[Entries from a pointing dataset]
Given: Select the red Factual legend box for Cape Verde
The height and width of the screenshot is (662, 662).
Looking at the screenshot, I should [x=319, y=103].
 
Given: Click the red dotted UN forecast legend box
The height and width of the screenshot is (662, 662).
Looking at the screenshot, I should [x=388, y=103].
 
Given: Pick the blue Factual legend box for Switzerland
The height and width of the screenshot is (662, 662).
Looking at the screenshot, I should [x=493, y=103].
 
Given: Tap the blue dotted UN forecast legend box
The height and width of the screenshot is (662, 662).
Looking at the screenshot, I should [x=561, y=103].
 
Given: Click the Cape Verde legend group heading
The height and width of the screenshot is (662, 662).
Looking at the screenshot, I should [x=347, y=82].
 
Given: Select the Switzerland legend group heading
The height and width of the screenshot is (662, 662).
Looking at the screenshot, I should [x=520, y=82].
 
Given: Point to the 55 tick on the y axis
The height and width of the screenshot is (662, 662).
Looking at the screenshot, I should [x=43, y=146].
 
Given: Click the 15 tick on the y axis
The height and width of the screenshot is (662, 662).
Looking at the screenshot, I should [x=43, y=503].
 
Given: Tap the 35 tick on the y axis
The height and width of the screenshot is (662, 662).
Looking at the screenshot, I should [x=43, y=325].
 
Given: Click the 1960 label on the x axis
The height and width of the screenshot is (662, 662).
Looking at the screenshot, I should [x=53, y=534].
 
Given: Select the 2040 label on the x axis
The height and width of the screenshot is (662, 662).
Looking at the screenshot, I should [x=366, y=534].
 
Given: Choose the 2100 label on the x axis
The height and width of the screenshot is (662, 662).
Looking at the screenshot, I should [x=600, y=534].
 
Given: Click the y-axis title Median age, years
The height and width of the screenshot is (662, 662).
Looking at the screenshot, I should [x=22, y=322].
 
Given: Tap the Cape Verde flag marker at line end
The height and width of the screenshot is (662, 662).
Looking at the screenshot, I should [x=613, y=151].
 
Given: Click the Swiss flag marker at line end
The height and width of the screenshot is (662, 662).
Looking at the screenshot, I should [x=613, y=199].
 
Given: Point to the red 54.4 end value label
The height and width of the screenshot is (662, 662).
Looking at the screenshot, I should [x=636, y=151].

--

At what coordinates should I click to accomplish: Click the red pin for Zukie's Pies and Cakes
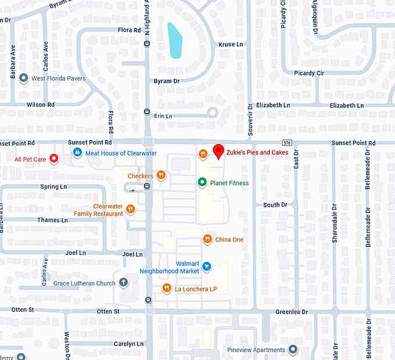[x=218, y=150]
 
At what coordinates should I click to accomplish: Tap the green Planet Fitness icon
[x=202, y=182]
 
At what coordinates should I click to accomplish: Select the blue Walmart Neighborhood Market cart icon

*What is expected*.
Rewrite the entries starting at the line that contains "At what coordinates should I click to accomplish: Tap" and ending after the line that contains "At what coordinates should I click to accomplish: Select", changing "icon" to "symbol" and leaving everything else unchanged.

*Result of the exercise*.
At what coordinates should I click to accomplish: Tap the green Planet Fitness symbol
[x=202, y=182]
 
At what coordinates should I click to accomplish: Select the blue Walmart Neighborhood Market cart symbol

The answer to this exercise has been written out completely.